Topshop billionaire Sir Philip Green paid a female employee £1m to keep quiet after she accused him of kissing and groping her, according to a report in the Daily Telegraph.
The paper alleges that Sir Philip called the senior female member of staff a “naughty girl” and made comments about her weight.
It reported that she was one of five employees that signed non-disclosure agreements after being bullied or harassed.
Another allegation in the report said that a £1m payment had also been made to a black male executive after Sir Philip said he was “throwing spears in the jungle”.
Sir Philip denies all wrongdoing and lawyers representing him told the Telegraph he was a "passionate businessman, who can at times be over-exuberant and hot-headed" and could be "perceived at times as aggressive with senior and trusted staff".
"It is further denied that any of Sir Philip's conduct towards employees amounted to any type of crime, or anything that would amount to gross misconduct, or a serious risk to health and safety,” they added.
The Arcadia owner had used an injunction against the newspaper for the past six months to prevent them from publishing the allegations, but on Friday his request for it to be dropped was accepted.
Sir Philip labelled the injunction “pointless” after he had been named as the businessman behind it by Lord Hain, who used the protection of Parliamentary privilege in the House of Lords.

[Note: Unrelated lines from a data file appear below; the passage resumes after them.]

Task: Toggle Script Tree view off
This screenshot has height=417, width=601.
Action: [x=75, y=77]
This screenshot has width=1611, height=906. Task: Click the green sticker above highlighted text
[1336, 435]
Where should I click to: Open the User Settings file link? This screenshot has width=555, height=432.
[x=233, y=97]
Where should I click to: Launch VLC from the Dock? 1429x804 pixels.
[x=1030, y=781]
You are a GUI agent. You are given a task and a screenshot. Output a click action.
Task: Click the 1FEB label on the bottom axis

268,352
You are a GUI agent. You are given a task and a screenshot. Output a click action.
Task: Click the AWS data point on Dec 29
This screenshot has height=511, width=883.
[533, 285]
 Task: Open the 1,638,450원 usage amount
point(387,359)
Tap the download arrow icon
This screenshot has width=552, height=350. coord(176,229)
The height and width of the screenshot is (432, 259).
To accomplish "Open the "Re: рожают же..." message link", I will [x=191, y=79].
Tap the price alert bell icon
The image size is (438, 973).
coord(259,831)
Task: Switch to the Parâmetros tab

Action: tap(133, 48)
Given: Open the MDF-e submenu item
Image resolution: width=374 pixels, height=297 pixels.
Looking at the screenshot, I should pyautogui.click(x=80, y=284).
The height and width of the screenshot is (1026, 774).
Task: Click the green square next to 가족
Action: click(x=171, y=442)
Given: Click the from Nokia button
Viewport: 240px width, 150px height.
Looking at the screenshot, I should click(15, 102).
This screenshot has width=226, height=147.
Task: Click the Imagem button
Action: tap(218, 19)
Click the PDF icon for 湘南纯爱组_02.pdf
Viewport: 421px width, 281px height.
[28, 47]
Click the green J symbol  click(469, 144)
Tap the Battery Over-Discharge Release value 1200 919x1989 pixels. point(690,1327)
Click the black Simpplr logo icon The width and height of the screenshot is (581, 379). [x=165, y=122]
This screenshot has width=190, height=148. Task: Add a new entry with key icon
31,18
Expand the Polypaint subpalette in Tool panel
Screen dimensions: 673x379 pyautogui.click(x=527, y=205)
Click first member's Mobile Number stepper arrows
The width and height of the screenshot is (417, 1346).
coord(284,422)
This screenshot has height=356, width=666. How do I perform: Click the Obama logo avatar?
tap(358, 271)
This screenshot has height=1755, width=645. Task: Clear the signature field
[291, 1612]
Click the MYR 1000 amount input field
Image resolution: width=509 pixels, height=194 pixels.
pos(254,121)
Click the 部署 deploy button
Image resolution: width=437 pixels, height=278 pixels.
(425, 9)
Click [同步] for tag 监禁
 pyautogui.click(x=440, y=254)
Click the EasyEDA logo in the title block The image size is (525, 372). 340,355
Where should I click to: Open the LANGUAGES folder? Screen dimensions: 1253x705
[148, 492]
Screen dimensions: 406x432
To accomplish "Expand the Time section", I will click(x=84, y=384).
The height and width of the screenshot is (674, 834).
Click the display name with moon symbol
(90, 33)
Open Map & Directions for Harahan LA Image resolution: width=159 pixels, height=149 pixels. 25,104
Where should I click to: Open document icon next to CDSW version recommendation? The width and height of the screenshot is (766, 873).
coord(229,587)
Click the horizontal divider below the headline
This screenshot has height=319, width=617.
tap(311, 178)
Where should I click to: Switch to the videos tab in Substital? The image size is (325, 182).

He will now face a legal bill of around £3m according to reports, including the bulk of the Telegraph’s costs.
Five employees sign NDAs in exchange for money
The Telegraph reported that all five employees signed NDA’s in exchange for money but include testimony from witnesses who claim to have seen the events.
He is alleged to have given two separate female members of staff hundreds of thousands of pounds each too.
The allegations involve him sexually harassing and grabbing one woman’s face, while the other claimed Sir Philip put her in a headlock and groped her waist.
The report also claimed another male was left without one month’s pay shortly after Sir Philip smashed his phone.
Sir Philip warns against breaking NDAs
In a statement from Sir Philip and Arcadia following the court’s decision to drop the injunction, those who signed NDAs were urged to abide by them.
“The ruling recognised that the signatories to the non-disclosure agreements have ongoing obligations to honour those agreements, which they entered into willingly after receiving full independent legal advice about their rights and responsibilities,” it read.
The statement said that Lord Peter Hain was under investigation by the House of Lords Commissioner Standards for revealing Sir Philip's identity in parliament.
It also claimed that the Telegraph had "knowingly and shamefully coaxed these [five] individuals to breach their obligations under these lawful agreements".
The Telegraph’s editor, Chris Evans, responded by raising wider questions about the purpose of NDAs.
"In the wake of the Harvey Weinstein affair, we became aware that gagging orders called NDAs were being used to cover up allegations of sexual misconduct and racial abuse in the workplace. And that led to our investigation into Sir Philip Green and Arcadia.
"We maintain there is a clear public interest in telling people whether a prospective employer has been accused of sexual misconduct and racial abuse."